Arn Anderson answered some fan questions on the latest episode of the “ARN” podcast with co-host Conrad Thompson.
Here are some highlights:
Arn was asked “Considering how involved Baby Doll was in huge angles with the Horseman, Dusty, Cornette and others, and being willing to be physically involved as well, do you think she would fit in with the current product, not as a wrestler, but in that role?’ Arn responded: “I think that role is probably gone. It’s probably gone forever. The girls have made such leaps and bounds as far as competitiveness and ability and quality of their work, that to just have a lady on the floor, a manager, a valet, maybe, who knows. Baby Doll was good at slapping the piss out of somebody and simple things like that. I think if you had that same scenario, whoever you put in that slot on the floor would have to be pretty skilled for it not to be a let down. It couldn’t be just a slap or a foot on the ropes, or pop up on the apron for a distraction. The business has evolved quite a bit since then and more would be expected of that person.”
If you didn’t have the injury, how long do you think you would have lasted and did the injury make it easier to walk away?: “It’s never easy. When I finally figured out I was never going to wrestle again, it was one of the hardest days of my life because it was all I wanted to do from 8 years old until 37. Everyday I would think about wrestling and everyday I would love it and I couldn’t wait until Saturday. When I got in it, I couldn’t wait to go through that curtain every single night and go to the next town and the next set of circumstances and reactions from the fans. Very few people in this life get to go to a job every single day that they truly love. It was never lost on me. Once I got in, I knew I wanted to be a wrestler. Once I became a wrestler, I knew I wanted to continue to be a wrestler as long as possible. Thirty seven is not that old in human years, but in wrestler’s years, it’s almost like dog years. We beat our bodies up and we can only go so far with getting patched. You have tires on a car and you get a flat and you keep patching it. At some point, you have to buy a new set of tires. That’s like wrestlers.

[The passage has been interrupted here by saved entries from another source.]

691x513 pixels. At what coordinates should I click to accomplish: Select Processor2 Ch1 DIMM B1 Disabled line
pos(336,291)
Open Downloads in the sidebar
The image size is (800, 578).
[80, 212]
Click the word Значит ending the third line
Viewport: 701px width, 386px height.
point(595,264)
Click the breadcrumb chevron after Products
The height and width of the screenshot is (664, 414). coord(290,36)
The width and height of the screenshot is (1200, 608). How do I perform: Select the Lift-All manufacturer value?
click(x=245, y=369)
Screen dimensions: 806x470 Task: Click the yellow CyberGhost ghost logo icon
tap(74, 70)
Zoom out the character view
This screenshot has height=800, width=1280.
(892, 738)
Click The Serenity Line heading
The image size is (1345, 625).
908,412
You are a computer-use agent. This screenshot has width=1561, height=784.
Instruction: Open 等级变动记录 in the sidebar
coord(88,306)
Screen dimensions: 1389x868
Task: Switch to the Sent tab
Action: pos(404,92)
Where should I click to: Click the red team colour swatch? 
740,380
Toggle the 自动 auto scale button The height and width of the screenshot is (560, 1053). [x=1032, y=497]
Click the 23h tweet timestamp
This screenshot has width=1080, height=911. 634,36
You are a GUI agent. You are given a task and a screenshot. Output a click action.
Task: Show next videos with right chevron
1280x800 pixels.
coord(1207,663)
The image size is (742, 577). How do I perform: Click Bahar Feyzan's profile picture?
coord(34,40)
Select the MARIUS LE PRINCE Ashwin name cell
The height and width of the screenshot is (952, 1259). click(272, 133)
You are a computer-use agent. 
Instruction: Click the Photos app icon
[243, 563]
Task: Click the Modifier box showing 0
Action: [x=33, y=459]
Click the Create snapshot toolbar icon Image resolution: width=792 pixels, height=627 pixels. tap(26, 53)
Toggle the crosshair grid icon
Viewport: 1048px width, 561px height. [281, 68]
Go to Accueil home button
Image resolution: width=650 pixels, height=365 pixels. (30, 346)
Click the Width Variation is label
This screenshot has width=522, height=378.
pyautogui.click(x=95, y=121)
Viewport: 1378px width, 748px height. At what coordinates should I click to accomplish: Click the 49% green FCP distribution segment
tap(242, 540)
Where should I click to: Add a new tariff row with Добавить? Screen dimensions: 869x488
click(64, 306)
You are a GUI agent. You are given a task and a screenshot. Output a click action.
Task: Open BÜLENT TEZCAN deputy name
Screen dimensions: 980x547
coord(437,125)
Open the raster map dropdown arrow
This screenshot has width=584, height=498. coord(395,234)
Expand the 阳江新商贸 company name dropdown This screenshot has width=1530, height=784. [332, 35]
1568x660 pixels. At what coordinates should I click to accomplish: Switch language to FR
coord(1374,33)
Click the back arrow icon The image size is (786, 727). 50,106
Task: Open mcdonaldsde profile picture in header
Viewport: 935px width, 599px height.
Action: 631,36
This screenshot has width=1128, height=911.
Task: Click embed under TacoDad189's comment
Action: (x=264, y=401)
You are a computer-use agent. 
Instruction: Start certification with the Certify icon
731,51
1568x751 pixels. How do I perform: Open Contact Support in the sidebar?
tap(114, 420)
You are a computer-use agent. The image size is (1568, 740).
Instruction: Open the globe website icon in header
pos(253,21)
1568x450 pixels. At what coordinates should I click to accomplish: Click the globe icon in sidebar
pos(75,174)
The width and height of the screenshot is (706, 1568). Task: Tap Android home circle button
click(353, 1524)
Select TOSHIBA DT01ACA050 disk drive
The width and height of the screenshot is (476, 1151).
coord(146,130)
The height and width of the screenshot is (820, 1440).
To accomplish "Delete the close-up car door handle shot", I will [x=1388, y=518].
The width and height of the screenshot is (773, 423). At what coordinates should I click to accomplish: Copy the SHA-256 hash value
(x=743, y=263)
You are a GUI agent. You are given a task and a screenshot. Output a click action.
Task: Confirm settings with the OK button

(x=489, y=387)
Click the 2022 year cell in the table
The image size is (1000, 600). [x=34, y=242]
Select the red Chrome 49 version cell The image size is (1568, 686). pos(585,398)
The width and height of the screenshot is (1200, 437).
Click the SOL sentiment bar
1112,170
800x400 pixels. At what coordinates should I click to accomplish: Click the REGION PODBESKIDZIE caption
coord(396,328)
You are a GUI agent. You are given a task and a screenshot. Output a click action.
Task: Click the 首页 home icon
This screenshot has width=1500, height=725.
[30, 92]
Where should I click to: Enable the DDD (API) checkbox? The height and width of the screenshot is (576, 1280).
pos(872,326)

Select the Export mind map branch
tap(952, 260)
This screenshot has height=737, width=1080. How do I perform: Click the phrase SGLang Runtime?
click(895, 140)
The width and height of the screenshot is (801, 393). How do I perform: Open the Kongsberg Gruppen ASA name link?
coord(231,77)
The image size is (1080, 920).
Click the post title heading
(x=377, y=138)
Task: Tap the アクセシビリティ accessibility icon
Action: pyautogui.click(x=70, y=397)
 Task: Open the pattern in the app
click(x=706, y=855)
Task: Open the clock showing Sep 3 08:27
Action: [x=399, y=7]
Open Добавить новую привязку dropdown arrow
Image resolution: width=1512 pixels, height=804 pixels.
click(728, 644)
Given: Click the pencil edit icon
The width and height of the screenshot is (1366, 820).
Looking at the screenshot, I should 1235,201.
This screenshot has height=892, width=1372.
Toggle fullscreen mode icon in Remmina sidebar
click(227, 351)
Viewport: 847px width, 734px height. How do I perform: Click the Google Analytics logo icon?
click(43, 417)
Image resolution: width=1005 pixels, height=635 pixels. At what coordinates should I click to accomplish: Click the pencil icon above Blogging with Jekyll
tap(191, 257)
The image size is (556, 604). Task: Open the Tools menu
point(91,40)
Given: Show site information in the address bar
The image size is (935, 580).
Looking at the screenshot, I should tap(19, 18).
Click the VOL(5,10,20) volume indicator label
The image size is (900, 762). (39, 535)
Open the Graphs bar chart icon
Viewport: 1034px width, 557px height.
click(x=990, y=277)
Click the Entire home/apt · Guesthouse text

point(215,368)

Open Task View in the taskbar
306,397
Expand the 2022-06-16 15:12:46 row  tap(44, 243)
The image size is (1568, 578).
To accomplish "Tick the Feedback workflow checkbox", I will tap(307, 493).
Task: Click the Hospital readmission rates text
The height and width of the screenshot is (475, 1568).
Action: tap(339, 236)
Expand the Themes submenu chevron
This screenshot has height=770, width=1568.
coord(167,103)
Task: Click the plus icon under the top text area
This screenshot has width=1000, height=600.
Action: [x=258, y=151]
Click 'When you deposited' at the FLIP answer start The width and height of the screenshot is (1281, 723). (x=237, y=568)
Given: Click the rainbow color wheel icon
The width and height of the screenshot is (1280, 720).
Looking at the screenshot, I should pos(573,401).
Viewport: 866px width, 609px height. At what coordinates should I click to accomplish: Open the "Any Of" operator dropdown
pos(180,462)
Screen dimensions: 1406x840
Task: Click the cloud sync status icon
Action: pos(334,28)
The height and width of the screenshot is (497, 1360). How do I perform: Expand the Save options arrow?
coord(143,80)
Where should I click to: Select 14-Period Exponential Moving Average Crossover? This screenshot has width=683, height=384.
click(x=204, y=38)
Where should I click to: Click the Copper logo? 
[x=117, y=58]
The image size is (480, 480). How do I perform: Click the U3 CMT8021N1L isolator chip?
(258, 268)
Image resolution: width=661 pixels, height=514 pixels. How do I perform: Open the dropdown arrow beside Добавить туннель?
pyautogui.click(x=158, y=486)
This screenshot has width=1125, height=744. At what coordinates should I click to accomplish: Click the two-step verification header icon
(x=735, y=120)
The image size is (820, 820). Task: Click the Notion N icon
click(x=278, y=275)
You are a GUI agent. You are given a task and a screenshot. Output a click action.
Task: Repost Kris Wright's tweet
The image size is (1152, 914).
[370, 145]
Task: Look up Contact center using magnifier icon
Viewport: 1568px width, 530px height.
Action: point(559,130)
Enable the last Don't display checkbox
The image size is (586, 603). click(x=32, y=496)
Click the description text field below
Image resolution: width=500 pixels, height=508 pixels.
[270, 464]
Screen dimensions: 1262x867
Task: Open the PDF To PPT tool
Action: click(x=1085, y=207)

We patch ourselves up and patch ourselves up until you can’t patch yourself up anymore. Time for a new tire. It’s a harsh reality to know, especially when you know it is not someone telling you, ok, you’re done. That internal voice says you’re done. Listen to it. Listen to me, I’m telling you, you’re done. Do you want to walk away from the business or do you want to roll away? Sitting and rolling never appealed to me. It’s tough for your internal clock to point out you are done and it’s tough to go to the arena and see guys going through the curtain every night and just wishing what I wouldn’t give for just one more 20 minute match.”
Arn talked about the Table for 3 episode that included himself, Tully Blanchard, Ric Flair and an empty chair and explained why that should be reserved for J.J. Dillon: “J.J. Dillon was one of those guys that was with us from the beginning. For those 3 years with Crockett, man, he was the fourth horseman. Then if we had another guy that stepped into that role, fine. But, J.J. was clearly a real voice of reason. A lot of nights, Tully would be pissed and bitching at J.J. and J.J. would calm him down. I just think that J.J. was so smart in a lot of things that he would offer match wise and he had input. He would organize our travel, and say, ok, we are going to stay here tonight, or there tonight. He did the real stuff that a manager really does sometimes. But mostly, it was bell to bell, you can count on J.J. to be right there where he needed to be, to pull that damn loafer off and swat somebody, or whatever we needed out of him. He was always there. He was a teammate and I will always credit him as having a solid slot with the four horsemen as much as anybody. That’s my opinion. I was there for virtually every rendition of the horsemen, with maybe one, and J.J. was a constant. He was damn good. He could speak well and was articulate. He looked the part. He sounded the part and he was an experienced quality talent.”